Naylor C D, Sykora K, Jaglal S B, Jefferson S
Institute for Clinical Evaluative Sciences in Ontario, Canada.
Lancet. 1995 Dec 16;346(8990):1605-9. doi: 10.1016/s0140-6736(95)91934-1.
Deaths and delays in queues for coronary surgery in Canada have been highlighted by American interest groups opposed to "socialized medicine". Since 1991 all nine cardiac surgery centres in Ontario register and follow patients after acceptance for surgery. We examined the experience of 8517 consecutive patients leaving the registry from October 1991 to July 1993. Individual acuity scores were determined based on symptoms, angiographic findings, left ventricular function, and, where available, non-invasive tests of ischaemic jeopardy. Planned surgery was declined or deferred for 3.2% of registrants. While in the queue, 31 (0.4%) patients died and three had surgery indefinitely deferred after a non-fatal myocardial infarction. Among 8213 patients receiving surgery, the median wait was 17 days (inter-quartile range [IQR]: 4, 51), ranging from one day (IQR 0:4) for patients needing very urgent surgery (acuity score 2-3) to 42 days (IQR: 18, 77) for those rated low priority (acuity score 6-7). In a multivariate analysis, the most important determinant of waiting time was symptom status (p < 0.001), followed by anatomy (p < 0.001). Age did not alter waiting time; depending on statistical methods, female sex was either not significant or independently associated with approximately 11% relative delay (p = 0.001). Whether controlling for significant clinical factors or the multifactorial acuity scores, waiting times clearly varied (p < 0.001) among hospitals. We conclude that, during 1991-93, patients queuing for coronary surgery in Ontario rarely suffered critical events or extreme delays, and individual variation in waiting times primarily reflected clinical acuity. Nonetheless, symptoms provoked by very modest exertion were commonplace in the queue, and waiting times did vary inequitably among hospitals.

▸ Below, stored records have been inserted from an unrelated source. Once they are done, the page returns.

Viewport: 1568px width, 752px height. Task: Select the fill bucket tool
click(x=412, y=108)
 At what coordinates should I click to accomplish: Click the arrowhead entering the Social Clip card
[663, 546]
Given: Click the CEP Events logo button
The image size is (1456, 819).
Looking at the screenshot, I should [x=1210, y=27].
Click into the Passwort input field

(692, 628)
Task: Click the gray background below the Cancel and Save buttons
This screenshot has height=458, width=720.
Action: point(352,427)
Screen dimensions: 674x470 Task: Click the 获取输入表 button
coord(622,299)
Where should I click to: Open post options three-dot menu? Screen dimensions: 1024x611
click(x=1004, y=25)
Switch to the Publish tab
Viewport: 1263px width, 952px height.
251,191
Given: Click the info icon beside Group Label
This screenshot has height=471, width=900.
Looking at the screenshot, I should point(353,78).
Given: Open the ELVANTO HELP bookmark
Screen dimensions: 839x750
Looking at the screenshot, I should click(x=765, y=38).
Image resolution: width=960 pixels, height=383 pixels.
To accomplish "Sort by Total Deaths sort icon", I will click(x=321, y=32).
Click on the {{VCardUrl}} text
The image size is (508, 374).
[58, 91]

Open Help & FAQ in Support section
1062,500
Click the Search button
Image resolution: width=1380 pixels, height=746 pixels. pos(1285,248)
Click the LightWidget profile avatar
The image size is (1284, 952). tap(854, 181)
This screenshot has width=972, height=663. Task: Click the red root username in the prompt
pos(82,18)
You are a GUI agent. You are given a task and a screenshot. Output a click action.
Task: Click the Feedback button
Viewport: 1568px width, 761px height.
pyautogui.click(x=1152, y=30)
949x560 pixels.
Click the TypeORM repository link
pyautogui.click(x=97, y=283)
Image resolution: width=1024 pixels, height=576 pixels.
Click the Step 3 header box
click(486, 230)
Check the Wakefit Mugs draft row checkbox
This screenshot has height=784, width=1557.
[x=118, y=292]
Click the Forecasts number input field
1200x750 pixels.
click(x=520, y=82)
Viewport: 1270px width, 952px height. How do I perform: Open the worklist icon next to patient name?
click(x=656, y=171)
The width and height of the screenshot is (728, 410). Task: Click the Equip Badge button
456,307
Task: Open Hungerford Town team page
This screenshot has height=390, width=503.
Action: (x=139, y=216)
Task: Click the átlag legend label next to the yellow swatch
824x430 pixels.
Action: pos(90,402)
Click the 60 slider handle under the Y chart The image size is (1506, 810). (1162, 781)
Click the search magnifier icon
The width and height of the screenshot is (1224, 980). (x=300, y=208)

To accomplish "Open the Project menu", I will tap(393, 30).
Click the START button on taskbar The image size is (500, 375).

反对“公费医疗”的美国利益集团强调了加拿大冠状动脉手术患者死亡及排队延误的情况。自1991年起,安大略省的所有9家心脏外科中心在患者接受手术后对其进行登记并跟踪。我们研究了1991年10月至1993年7月连续离开登记系统的8517例患者的情况。根据症状、血管造影结果、左心室功能以及(如有)缺血风险的非侵入性检查来确定个体病情严重程度评分。3.2%的登记患者的手术计划被拒绝或推迟。在排队期间,31例(0.4%)患者死亡,3例在非致命性心肌梗死后手术被无限期推迟。在8213例接受手术的患者中,中位等待时间为17天(四分位间距[IQR]:4,51),从急需手术的患者(病情严重程度评分2 - 3)的1天(IQR 0:4)到低优先级患者(病情严重程度评分6 - 7)的42天(IQR:18,77)不等。在多变量分析中,等待时间的最重要决定因素是症状状态(p < 0.001),其次是解剖结构(p < 0.001)。年龄并未改变等待时间;根据统计方法,女性要么无显著影响,要么与约11%的相对延迟独立相关(p = 0.001)。无论是否控制显著的临床因素或多因素病情严重程度评分,各医院的等待时间明显不同(p < 0.001)。我们得出结论,在1991 - 1993年期间,安大略省排队等待冠状动脉手术的患者很少遭遇危急事件或极端延误,等待时间的个体差异主要反映了临床病情严重程度。尽管如此,在排队患者中,轻微活动引发的症状很常见,而且各医院的等待时间存在不公平的差异。